[Dataset entries]
##########

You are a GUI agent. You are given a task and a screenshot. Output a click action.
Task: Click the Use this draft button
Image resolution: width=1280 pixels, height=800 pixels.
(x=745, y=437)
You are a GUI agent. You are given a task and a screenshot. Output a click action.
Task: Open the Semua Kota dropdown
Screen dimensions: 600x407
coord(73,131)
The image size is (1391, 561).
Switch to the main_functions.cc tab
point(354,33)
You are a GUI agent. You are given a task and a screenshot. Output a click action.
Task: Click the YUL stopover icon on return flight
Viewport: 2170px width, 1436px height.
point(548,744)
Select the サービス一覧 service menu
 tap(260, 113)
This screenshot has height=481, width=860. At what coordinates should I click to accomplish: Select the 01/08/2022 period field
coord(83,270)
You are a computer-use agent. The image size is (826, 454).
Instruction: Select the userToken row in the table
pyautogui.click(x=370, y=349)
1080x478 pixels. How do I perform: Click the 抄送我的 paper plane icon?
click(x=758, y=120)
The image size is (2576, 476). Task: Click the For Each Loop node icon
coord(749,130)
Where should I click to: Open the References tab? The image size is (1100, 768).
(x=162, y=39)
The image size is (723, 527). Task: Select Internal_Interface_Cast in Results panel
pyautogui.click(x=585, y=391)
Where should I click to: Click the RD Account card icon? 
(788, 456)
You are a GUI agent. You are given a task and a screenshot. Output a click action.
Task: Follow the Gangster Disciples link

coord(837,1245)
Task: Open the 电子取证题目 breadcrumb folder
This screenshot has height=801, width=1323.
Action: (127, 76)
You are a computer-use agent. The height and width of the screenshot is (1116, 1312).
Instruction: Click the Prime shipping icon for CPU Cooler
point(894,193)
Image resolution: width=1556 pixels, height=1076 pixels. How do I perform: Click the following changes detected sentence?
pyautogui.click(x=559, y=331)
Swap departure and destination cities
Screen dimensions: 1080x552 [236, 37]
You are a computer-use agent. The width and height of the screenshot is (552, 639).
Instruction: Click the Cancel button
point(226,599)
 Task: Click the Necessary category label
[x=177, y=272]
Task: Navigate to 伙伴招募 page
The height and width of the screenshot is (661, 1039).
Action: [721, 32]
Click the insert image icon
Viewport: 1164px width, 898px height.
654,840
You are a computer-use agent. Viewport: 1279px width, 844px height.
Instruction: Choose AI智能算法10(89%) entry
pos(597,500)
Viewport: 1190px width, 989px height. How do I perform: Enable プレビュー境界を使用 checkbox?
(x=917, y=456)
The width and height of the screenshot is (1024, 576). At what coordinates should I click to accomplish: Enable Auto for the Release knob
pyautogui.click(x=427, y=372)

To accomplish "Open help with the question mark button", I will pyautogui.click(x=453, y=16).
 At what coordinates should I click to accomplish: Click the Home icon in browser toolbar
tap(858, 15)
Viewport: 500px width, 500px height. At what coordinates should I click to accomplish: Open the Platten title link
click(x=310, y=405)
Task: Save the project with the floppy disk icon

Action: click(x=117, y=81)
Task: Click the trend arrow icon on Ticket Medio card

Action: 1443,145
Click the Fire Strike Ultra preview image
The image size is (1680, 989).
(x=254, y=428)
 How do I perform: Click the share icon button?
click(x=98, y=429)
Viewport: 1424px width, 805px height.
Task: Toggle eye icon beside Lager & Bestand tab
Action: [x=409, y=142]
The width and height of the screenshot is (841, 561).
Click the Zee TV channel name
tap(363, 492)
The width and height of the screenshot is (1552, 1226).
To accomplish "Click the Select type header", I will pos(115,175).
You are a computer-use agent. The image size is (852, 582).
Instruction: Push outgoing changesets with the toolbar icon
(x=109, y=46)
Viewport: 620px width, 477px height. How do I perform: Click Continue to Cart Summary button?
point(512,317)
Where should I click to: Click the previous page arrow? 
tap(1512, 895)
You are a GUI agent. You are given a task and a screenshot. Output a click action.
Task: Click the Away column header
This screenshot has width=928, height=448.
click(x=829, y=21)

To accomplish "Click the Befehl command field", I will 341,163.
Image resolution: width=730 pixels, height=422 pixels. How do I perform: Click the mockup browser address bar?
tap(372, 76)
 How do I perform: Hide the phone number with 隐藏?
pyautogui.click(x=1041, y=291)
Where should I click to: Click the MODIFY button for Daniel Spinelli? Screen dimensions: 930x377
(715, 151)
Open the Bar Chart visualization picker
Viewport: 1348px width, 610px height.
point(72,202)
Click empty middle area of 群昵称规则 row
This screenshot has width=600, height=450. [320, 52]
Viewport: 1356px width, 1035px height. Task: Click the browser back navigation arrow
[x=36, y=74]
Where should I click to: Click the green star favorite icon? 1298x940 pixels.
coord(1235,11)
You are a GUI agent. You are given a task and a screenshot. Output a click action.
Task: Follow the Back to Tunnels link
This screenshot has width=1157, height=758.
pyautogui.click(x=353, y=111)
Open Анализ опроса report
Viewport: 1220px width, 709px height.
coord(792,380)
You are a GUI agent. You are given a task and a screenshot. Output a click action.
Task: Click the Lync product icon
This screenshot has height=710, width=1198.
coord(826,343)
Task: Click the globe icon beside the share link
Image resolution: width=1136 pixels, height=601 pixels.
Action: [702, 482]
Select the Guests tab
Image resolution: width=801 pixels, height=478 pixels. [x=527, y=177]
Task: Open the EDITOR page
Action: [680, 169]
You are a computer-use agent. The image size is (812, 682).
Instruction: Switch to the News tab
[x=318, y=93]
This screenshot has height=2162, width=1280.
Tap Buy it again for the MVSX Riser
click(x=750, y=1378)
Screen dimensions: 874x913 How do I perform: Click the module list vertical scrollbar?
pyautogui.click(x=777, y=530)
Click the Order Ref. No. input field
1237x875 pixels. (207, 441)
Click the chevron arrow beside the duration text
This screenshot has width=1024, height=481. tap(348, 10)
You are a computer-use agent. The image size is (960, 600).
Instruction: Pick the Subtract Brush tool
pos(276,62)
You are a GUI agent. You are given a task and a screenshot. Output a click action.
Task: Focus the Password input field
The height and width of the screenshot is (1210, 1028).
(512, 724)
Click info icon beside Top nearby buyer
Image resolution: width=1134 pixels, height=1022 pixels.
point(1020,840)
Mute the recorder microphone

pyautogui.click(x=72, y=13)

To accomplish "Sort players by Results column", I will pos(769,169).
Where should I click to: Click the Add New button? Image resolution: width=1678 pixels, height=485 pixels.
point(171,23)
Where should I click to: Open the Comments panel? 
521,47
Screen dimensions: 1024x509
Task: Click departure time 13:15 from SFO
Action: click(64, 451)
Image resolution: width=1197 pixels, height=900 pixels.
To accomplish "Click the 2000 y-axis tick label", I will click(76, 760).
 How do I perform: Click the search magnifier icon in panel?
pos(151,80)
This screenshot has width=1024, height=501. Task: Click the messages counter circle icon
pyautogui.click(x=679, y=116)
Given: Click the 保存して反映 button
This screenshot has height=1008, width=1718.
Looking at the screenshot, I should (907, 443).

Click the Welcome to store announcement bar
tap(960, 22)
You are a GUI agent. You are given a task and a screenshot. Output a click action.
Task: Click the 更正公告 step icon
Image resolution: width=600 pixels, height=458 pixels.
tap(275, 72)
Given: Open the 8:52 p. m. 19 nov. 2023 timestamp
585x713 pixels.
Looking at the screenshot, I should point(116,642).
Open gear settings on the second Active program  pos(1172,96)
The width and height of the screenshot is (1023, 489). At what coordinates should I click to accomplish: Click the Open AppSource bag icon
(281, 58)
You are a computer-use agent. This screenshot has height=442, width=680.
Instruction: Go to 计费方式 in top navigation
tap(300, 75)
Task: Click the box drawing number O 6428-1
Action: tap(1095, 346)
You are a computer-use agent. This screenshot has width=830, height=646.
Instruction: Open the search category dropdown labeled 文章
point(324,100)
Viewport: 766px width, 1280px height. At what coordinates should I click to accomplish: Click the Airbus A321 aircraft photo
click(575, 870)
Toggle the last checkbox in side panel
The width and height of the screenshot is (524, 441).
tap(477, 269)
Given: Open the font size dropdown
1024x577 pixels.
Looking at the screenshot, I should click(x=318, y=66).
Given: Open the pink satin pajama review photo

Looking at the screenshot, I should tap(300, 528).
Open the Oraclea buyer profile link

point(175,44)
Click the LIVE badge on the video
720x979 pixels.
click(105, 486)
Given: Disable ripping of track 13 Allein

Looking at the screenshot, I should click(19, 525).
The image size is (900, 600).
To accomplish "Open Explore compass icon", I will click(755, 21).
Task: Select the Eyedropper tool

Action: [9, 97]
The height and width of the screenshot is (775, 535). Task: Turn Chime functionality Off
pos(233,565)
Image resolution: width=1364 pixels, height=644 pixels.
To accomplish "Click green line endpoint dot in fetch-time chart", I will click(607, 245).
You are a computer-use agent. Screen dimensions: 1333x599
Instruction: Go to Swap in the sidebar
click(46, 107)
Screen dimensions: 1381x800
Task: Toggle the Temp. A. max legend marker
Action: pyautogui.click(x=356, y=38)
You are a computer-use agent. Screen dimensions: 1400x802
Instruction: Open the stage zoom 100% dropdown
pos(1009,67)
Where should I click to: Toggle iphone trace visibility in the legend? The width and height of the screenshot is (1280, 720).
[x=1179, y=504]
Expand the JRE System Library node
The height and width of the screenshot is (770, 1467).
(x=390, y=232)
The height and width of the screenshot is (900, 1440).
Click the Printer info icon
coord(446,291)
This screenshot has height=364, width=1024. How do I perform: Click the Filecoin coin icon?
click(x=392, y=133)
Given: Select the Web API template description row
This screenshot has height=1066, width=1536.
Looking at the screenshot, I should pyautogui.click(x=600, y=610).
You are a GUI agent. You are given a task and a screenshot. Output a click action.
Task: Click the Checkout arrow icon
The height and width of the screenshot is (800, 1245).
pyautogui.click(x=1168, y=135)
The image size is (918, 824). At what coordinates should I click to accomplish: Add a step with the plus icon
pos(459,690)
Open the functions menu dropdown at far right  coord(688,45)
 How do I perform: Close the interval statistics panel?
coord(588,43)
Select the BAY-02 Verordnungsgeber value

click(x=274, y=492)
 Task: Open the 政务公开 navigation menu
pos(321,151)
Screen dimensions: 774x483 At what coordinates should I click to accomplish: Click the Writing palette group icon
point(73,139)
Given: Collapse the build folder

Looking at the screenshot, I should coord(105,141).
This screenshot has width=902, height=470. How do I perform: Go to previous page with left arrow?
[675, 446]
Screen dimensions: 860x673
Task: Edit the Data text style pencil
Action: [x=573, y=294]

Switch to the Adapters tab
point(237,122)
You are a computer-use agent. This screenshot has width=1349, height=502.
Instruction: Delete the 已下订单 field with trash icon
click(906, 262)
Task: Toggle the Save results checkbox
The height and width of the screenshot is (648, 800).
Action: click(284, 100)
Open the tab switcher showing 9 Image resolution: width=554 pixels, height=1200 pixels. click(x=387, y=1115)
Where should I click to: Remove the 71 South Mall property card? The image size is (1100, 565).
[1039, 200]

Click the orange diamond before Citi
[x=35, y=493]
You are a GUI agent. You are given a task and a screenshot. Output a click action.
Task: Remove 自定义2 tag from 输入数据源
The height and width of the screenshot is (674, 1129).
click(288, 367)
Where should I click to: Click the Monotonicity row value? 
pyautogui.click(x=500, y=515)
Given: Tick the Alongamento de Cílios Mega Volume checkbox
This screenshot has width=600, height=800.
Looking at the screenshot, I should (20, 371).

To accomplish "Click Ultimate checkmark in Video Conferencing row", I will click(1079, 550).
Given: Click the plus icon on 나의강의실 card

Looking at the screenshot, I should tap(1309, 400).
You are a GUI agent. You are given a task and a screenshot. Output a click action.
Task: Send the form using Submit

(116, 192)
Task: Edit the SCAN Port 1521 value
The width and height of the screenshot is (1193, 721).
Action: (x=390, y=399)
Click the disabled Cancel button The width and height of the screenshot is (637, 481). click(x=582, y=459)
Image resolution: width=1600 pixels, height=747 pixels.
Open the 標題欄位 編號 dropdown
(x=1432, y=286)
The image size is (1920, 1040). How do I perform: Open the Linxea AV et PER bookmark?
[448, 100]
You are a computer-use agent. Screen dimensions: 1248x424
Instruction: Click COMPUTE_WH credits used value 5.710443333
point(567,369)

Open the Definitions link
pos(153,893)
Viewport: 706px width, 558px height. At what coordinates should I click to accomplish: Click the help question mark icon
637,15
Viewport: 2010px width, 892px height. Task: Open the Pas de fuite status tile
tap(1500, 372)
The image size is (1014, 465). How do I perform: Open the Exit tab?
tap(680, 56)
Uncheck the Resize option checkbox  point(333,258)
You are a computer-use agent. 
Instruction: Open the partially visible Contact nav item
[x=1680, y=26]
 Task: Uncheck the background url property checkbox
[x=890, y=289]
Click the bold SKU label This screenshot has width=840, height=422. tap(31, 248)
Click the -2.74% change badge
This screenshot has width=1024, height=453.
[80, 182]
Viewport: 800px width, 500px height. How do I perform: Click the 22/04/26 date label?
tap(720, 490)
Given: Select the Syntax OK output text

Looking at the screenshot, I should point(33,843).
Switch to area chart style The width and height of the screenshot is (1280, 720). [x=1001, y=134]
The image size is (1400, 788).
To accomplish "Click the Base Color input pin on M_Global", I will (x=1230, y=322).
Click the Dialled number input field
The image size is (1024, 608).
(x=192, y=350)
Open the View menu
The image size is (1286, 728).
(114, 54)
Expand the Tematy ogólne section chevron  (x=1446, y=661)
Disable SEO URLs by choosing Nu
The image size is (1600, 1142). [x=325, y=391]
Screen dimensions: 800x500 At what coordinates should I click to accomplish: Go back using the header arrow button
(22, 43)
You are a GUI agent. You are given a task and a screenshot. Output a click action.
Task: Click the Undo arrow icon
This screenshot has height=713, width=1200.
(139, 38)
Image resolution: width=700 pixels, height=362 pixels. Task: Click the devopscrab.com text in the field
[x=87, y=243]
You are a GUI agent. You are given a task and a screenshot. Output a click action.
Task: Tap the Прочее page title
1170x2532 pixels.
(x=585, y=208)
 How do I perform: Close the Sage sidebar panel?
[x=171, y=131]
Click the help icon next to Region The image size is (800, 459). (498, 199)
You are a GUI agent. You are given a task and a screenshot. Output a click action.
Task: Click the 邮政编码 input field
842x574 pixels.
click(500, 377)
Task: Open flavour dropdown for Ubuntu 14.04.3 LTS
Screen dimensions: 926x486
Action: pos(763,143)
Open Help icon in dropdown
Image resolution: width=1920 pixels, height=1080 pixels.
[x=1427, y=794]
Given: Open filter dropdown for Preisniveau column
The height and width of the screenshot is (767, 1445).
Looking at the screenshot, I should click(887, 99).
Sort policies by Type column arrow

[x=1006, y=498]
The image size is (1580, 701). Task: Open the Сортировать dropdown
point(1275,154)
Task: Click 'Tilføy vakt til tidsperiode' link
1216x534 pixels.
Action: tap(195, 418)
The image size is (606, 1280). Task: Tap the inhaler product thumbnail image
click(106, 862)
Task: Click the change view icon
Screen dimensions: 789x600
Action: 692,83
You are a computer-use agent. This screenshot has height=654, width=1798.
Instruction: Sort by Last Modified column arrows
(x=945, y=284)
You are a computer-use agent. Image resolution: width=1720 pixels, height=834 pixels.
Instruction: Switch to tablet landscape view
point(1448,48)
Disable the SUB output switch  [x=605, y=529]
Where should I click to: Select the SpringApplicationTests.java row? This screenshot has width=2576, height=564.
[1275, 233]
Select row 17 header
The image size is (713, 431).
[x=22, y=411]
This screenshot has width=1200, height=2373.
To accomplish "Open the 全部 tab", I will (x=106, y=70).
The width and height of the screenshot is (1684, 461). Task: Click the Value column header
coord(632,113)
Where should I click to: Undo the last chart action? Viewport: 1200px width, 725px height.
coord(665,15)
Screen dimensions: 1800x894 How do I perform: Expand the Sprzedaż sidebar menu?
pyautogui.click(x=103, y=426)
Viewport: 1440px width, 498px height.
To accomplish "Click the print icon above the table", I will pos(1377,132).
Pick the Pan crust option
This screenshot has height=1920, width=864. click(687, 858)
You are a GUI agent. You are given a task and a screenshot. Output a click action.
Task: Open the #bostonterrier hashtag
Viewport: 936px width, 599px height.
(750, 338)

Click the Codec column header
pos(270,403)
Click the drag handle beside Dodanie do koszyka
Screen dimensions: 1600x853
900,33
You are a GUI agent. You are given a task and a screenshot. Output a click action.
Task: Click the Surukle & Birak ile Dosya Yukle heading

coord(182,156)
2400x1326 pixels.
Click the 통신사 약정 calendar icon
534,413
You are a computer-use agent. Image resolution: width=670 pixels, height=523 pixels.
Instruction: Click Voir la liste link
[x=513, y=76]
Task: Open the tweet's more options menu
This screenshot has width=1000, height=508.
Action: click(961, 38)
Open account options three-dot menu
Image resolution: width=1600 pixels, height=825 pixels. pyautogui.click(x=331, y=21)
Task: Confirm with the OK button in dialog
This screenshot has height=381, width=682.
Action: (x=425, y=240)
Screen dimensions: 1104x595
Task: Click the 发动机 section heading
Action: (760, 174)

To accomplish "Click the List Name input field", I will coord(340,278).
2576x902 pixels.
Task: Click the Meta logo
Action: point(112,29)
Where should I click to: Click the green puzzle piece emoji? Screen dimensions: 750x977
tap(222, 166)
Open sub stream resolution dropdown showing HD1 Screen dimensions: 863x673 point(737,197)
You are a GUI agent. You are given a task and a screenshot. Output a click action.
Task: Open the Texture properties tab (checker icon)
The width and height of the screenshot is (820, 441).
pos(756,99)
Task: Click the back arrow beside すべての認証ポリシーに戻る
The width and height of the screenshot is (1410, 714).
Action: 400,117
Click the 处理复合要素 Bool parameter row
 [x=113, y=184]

##########

=== What the task requires ===
Would you print exactly the lines from the first line of the entries above through the line that has "The image size is (1391, 561).", both included, and stop there?

=== Result of the exercise ===
You are a GUI agent. You are given a task and a screenshot. Output a click action.
Task: Click the Use this draft button
Image resolution: width=1280 pixels, height=800 pixels.
(x=745, y=437)
You are a GUI agent. You are given a task and a screenshot. Output a click action.
Task: Open the Semua Kota dropdown
Screen dimensions: 600x407
coord(73,131)
The image size is (1391, 561).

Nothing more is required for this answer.